■ TASK DESCRIPTION
Return each line in the records that contains the word "This".
* Begin EXTRACTED DATA *
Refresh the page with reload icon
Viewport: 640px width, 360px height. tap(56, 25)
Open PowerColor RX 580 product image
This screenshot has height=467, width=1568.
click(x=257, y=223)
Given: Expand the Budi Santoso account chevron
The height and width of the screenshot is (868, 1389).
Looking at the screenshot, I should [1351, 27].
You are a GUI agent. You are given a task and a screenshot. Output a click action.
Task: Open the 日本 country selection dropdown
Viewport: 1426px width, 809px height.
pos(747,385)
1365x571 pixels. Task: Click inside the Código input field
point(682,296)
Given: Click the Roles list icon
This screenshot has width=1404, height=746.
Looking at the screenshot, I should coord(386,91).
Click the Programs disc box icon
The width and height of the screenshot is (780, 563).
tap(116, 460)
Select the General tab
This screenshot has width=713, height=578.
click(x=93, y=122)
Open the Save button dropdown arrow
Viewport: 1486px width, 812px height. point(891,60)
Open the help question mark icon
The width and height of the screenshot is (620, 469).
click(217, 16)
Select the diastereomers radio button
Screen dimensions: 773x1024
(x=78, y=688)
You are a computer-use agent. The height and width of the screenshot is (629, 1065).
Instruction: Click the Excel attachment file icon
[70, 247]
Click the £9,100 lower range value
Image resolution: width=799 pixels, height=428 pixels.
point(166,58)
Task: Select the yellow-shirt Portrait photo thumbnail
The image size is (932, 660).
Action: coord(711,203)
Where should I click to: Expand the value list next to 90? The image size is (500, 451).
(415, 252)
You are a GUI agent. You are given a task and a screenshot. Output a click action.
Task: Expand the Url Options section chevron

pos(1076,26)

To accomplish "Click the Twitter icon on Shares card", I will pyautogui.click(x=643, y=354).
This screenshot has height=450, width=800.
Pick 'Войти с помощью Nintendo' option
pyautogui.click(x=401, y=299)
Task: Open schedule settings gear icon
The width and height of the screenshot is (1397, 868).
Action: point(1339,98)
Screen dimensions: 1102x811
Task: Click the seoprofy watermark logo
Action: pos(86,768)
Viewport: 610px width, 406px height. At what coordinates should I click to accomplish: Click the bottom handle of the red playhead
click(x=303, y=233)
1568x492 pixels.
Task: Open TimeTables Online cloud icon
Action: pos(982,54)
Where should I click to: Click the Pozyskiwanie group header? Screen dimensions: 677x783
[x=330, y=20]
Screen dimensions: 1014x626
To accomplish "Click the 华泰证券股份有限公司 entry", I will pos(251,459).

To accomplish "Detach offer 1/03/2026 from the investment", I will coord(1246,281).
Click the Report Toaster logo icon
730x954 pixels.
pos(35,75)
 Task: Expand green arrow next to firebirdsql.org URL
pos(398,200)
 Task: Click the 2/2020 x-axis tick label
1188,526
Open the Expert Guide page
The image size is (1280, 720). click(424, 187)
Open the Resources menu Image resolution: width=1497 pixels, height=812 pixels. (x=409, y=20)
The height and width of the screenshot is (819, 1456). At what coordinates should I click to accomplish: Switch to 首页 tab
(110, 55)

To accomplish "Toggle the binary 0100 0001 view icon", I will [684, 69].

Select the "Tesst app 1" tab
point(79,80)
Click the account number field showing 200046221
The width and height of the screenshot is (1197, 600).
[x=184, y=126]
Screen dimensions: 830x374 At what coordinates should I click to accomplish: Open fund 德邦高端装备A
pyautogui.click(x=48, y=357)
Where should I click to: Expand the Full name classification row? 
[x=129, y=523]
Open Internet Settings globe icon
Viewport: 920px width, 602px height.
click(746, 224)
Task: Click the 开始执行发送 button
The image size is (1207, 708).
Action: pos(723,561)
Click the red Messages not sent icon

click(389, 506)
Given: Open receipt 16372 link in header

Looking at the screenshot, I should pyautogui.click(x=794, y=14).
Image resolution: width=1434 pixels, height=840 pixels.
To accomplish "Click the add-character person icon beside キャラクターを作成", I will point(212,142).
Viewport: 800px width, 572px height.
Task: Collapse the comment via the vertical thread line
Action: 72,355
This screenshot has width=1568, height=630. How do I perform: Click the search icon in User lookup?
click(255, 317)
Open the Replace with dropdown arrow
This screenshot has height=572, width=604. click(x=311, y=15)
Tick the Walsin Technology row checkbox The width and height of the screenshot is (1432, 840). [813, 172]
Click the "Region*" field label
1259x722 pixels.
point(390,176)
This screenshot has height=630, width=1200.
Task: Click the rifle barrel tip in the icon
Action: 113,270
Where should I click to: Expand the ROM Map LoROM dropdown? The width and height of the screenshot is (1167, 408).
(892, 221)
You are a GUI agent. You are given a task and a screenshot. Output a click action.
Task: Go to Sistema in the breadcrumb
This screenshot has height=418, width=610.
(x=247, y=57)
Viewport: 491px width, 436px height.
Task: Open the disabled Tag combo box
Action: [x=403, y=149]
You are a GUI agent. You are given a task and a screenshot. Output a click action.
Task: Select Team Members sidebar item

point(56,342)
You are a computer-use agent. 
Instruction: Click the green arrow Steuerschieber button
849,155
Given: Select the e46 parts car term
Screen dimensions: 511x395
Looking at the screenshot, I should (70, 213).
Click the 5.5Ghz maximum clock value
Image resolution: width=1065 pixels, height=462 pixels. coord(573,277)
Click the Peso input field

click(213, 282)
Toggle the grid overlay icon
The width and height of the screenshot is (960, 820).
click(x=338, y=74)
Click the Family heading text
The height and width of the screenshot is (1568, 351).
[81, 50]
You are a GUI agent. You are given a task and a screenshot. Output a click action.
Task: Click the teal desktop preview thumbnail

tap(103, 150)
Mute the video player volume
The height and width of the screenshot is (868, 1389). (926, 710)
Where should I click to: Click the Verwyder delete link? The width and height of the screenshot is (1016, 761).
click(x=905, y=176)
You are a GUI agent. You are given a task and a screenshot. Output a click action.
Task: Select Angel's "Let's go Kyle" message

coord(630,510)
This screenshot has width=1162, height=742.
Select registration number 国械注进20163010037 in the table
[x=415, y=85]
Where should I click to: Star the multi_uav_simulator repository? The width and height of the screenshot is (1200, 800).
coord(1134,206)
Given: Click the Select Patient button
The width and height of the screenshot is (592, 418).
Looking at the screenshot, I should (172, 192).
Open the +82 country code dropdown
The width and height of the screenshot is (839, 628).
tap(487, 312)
* End EXTRACTED DATA *
■ ANSWER TO THE PROBLEM
This screenshot has height=467, width=1568.
This screenshot has width=1404, height=746.
This screenshot has width=713, height=578.
This screenshot has height=450, width=800.
This screenshot has width=1568, height=630. How do I perform: Click the search icon in User lookup?
This screenshot has height=572, width=604. click(x=311, y=15)
This screenshot has height=630, width=1200.
This screenshot has height=418, width=610.
This screenshot has width=1162, height=742.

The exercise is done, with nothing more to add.